[Records for processing — start]

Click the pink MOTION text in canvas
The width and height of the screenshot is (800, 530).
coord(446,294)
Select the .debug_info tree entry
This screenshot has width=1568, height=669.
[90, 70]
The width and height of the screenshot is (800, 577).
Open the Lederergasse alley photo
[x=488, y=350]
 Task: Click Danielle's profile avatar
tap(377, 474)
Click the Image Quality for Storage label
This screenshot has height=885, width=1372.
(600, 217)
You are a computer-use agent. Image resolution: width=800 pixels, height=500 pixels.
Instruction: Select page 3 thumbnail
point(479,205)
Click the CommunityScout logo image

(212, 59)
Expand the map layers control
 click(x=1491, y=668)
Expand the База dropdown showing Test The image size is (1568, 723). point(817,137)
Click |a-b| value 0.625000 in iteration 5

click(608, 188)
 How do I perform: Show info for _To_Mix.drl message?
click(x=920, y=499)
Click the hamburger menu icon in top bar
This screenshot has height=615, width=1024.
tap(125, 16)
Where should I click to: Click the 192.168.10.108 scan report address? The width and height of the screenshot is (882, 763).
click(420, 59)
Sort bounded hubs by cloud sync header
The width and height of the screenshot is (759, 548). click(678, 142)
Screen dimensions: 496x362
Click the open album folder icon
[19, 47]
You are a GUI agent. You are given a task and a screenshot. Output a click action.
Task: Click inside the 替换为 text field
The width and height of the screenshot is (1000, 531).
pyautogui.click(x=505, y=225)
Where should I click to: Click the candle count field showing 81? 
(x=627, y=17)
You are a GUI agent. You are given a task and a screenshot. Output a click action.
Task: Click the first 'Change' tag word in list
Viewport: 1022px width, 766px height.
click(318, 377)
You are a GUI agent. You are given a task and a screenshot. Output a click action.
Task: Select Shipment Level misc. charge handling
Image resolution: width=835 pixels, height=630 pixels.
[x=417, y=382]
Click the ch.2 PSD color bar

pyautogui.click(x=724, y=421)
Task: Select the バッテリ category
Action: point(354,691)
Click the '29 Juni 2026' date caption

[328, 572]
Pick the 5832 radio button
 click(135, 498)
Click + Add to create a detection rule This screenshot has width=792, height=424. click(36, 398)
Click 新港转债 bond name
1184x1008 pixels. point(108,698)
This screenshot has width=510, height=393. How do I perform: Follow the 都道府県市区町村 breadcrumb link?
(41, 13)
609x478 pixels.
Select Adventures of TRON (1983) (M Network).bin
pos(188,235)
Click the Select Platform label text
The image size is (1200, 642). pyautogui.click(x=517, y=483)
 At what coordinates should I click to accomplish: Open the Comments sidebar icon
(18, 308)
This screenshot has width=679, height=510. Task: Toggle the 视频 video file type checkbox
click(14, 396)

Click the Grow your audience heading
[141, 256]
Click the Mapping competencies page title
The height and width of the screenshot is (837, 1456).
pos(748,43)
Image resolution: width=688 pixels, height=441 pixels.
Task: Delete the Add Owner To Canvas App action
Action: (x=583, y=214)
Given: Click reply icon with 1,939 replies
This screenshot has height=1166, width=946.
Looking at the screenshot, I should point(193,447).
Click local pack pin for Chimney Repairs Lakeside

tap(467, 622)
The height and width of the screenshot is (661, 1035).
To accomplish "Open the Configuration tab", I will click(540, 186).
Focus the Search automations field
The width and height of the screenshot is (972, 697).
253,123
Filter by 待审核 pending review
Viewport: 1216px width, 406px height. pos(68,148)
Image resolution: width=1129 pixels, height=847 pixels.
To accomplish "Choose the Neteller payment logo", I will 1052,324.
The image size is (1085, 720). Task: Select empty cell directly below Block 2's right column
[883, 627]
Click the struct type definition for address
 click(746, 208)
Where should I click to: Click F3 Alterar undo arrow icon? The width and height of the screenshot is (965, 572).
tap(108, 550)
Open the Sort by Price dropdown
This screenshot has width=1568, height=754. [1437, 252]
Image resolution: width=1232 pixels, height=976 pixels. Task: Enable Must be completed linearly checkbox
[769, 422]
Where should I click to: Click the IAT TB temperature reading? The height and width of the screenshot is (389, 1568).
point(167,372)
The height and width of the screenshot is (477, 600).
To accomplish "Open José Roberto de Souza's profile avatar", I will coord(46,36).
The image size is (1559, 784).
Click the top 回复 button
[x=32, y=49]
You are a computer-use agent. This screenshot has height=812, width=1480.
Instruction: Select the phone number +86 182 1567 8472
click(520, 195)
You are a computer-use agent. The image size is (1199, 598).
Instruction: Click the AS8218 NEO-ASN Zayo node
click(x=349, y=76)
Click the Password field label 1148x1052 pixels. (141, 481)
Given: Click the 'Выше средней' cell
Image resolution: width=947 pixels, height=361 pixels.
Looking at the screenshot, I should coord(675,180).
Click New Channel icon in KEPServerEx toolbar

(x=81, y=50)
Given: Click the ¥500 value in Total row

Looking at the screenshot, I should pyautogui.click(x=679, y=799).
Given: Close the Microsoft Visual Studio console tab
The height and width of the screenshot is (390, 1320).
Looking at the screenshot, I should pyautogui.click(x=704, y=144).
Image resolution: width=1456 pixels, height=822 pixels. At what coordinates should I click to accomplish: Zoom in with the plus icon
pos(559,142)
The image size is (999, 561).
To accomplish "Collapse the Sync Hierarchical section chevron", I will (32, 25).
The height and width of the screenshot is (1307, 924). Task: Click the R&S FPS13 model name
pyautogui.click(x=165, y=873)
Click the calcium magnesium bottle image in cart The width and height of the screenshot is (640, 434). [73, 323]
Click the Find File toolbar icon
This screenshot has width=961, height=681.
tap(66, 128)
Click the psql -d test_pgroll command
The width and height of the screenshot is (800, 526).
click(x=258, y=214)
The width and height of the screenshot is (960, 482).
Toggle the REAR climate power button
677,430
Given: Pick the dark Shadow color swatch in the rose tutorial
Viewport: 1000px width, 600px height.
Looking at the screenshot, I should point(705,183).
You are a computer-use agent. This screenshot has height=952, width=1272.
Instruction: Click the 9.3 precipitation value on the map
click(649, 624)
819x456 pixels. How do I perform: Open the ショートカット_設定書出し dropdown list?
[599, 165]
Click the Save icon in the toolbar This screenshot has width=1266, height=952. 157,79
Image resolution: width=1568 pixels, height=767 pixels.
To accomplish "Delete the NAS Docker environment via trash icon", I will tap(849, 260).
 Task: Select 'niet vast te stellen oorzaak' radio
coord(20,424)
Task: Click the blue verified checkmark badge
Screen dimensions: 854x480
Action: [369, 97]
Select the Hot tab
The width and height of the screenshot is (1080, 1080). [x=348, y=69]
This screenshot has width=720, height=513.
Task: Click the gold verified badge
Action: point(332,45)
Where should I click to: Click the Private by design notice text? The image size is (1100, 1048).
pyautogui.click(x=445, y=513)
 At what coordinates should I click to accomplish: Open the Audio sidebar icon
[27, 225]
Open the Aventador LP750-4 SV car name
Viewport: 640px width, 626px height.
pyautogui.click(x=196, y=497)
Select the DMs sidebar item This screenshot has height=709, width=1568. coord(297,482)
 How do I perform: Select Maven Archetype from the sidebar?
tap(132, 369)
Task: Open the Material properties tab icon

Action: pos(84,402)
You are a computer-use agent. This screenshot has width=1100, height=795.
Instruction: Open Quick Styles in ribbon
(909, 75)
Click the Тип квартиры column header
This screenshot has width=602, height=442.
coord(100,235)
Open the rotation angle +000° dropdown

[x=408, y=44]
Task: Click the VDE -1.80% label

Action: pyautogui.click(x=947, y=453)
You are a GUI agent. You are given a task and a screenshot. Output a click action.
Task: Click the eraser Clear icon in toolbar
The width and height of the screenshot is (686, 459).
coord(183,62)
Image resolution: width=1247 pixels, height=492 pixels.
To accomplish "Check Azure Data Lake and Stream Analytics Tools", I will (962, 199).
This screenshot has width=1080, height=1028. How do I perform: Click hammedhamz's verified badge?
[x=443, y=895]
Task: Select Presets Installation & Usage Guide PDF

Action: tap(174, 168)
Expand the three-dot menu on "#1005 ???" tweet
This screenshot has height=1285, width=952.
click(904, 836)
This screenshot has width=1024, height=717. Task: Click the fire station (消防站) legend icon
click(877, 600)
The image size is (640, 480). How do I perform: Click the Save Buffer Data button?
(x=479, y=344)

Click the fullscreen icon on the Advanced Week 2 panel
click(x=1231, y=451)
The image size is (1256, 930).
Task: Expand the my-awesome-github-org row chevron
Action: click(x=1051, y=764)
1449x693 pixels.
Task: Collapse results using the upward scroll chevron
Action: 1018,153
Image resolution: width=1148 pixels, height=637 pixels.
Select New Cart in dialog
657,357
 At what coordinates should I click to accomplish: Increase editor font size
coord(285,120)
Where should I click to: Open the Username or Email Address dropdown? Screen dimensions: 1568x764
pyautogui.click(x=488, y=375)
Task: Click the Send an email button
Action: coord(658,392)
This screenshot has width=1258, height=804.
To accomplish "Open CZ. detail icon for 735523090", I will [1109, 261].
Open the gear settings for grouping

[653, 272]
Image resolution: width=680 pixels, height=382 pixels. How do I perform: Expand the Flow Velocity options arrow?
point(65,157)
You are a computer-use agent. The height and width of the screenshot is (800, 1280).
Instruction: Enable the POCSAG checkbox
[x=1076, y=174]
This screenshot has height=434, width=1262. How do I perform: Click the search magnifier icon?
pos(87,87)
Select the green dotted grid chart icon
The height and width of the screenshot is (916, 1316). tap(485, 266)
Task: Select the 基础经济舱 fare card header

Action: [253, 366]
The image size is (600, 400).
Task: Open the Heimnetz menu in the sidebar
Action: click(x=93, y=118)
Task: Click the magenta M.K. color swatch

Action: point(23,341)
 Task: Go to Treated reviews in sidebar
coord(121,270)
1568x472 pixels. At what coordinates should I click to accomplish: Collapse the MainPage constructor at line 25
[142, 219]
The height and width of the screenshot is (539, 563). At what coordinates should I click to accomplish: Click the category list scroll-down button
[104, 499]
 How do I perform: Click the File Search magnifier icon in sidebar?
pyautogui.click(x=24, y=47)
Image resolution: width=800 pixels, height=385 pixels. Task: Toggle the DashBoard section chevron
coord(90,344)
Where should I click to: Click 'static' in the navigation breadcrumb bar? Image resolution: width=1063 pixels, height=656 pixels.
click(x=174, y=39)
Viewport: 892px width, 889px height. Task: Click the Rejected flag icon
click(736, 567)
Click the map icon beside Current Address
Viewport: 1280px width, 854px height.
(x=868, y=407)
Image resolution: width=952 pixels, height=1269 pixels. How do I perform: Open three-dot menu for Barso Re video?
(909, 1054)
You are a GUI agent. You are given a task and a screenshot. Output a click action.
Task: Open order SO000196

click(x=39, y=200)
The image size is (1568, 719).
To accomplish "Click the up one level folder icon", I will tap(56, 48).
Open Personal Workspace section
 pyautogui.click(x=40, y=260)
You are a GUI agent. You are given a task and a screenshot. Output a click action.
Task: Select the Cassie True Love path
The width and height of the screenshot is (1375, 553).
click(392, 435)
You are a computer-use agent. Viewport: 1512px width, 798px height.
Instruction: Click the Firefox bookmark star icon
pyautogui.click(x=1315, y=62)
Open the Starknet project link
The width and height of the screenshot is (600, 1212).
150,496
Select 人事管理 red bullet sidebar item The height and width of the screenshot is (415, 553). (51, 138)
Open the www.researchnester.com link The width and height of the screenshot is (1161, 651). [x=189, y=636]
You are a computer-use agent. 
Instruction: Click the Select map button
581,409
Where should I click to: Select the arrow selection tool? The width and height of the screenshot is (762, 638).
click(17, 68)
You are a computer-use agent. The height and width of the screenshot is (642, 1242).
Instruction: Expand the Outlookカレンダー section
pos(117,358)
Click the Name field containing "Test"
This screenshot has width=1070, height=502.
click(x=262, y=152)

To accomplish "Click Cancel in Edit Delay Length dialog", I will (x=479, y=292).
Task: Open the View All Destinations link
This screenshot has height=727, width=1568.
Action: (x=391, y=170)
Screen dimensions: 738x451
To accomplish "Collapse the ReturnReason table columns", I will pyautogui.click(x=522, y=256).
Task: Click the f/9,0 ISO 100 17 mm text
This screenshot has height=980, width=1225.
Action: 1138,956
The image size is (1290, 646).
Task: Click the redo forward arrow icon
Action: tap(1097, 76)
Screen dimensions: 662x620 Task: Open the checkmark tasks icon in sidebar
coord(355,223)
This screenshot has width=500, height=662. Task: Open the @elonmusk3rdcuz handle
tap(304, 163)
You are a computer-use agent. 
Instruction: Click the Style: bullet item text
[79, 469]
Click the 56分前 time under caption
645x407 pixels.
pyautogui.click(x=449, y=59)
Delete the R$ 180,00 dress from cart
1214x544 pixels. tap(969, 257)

[Records for processing — finish]

### Task objective
Every line above from the line with "Image resolution: width=680" to the line with "is (800, 1280).", inclusive, must be returned exactly; no other line belongs in the reply.

### Your solution
Image resolution: width=680 pixels, height=382 pixels. How do I perform: Expand the Flow Velocity options arrow?
point(65,157)
You are a computer-use agent. The height and width of the screenshot is (800, 1280).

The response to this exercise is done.